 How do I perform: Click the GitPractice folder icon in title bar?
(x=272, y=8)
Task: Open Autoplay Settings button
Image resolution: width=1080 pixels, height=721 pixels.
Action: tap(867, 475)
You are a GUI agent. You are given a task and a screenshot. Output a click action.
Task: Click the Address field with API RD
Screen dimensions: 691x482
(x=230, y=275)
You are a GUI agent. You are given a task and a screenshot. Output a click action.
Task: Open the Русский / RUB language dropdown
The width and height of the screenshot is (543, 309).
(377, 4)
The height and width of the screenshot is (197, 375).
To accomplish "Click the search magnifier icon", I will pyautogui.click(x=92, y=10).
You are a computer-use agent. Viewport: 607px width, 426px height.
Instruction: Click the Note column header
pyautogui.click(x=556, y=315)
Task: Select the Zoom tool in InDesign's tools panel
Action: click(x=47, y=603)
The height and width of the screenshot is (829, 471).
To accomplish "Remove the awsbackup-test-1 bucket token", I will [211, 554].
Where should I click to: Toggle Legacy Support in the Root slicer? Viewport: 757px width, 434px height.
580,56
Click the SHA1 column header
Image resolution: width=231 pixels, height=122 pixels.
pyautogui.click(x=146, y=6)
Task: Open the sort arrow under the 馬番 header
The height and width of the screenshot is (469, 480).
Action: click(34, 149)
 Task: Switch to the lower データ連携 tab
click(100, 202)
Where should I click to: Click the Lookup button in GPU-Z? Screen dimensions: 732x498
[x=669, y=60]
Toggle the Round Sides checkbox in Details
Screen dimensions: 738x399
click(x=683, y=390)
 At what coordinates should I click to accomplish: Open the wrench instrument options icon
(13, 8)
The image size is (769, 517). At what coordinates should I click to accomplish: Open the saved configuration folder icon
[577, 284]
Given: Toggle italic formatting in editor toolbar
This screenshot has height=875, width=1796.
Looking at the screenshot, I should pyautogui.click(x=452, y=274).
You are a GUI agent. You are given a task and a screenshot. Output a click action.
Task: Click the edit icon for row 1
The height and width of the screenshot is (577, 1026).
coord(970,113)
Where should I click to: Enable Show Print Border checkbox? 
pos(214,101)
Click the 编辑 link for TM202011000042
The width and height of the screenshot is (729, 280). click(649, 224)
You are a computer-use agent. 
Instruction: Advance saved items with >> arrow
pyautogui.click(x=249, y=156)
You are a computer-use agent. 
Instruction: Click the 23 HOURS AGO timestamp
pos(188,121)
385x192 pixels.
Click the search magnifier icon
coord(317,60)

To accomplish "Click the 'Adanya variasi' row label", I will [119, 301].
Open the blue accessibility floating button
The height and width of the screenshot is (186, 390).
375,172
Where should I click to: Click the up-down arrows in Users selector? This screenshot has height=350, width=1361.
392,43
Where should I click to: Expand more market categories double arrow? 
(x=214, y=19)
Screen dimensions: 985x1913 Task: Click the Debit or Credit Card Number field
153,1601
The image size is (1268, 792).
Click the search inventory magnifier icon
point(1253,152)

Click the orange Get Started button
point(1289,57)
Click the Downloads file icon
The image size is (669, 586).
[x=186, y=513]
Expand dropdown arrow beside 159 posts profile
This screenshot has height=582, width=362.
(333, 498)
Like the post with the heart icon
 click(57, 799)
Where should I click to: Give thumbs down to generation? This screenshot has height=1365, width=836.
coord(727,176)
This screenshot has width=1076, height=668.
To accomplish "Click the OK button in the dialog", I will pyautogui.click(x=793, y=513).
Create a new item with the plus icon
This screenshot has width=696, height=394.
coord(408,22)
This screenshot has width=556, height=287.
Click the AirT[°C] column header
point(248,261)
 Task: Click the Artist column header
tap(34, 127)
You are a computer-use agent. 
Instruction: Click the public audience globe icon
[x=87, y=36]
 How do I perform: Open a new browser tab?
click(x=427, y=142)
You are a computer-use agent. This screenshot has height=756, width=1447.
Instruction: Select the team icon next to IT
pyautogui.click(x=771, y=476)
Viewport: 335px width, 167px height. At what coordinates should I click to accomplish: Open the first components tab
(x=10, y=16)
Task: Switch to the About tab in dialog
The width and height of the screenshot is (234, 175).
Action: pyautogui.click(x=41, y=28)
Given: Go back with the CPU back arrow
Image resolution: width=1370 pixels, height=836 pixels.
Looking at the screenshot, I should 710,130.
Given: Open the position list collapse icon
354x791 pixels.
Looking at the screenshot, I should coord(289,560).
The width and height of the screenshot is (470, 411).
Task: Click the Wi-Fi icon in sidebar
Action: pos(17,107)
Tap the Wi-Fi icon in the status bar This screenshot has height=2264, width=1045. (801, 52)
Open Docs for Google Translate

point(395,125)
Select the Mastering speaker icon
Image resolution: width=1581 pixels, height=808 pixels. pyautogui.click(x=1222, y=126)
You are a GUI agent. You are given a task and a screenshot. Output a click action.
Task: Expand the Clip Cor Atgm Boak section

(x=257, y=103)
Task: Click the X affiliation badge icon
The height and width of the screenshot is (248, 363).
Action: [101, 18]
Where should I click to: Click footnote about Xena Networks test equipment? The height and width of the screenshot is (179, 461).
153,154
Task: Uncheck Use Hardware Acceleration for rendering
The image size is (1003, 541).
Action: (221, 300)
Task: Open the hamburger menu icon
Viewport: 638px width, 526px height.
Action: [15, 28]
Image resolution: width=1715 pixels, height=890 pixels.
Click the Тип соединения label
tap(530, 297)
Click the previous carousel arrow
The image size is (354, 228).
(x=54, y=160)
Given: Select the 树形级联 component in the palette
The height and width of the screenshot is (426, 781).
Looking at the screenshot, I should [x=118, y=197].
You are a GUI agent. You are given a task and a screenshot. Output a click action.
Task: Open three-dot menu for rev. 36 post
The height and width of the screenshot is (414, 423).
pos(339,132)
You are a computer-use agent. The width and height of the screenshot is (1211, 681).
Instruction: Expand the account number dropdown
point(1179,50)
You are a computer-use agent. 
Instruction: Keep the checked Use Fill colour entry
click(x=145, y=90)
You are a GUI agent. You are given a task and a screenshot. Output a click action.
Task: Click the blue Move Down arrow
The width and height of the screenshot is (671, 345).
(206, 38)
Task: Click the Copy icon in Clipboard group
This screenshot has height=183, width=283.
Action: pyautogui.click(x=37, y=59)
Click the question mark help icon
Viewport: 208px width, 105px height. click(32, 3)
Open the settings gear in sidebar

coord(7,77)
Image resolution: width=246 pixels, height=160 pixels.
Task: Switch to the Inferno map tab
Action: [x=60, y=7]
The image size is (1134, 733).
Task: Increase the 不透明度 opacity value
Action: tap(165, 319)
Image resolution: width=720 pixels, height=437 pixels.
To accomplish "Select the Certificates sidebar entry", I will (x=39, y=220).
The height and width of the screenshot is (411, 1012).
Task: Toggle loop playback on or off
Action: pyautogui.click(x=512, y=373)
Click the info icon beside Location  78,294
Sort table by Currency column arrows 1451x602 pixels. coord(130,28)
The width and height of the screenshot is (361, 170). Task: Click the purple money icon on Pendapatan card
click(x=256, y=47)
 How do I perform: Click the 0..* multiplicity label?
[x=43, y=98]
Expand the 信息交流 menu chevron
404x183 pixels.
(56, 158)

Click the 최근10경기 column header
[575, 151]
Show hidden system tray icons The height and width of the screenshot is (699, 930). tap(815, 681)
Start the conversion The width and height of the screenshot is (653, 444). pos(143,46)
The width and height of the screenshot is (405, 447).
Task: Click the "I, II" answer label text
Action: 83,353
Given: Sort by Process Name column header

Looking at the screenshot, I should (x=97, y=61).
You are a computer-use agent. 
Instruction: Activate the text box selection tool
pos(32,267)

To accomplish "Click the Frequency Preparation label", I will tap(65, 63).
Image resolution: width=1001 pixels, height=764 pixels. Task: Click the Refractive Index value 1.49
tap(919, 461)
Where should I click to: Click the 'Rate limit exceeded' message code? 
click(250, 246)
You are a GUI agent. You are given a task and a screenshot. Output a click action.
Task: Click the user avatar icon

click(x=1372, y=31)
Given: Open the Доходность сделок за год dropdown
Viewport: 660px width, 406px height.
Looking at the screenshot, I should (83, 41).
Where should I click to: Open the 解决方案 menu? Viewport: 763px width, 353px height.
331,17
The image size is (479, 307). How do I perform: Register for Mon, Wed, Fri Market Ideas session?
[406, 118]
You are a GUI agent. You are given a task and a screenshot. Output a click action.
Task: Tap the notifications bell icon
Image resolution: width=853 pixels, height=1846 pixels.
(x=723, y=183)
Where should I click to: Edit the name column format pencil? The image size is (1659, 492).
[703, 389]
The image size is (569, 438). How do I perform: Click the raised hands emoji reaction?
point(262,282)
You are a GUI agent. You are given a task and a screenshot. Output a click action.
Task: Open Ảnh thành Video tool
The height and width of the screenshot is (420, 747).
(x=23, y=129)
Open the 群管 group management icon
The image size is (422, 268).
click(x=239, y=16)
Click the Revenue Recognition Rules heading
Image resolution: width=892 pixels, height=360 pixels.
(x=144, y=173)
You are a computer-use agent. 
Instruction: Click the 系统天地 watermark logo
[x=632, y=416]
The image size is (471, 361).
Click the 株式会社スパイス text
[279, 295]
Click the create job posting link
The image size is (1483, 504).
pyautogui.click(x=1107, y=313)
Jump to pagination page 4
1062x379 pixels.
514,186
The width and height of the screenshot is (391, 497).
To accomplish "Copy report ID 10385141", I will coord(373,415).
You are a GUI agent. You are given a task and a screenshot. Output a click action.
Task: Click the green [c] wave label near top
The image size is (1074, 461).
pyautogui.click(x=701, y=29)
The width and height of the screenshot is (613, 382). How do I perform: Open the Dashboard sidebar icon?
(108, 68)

______________________________

ASSIGNMENT
Could you return exactly the stretch of the data above that starts at the line with "Given: Go back with the CPU back arrow" and ends at the line with "Given: Open the position list collapse icon", both lines included?

SOLUTION FOR THIS EXERCISE
Given: Go back with the CPU back arrow
Image resolution: width=1370 pixels, height=836 pixels.
Looking at the screenshot, I should 710,130.
Given: Open the position list collapse icon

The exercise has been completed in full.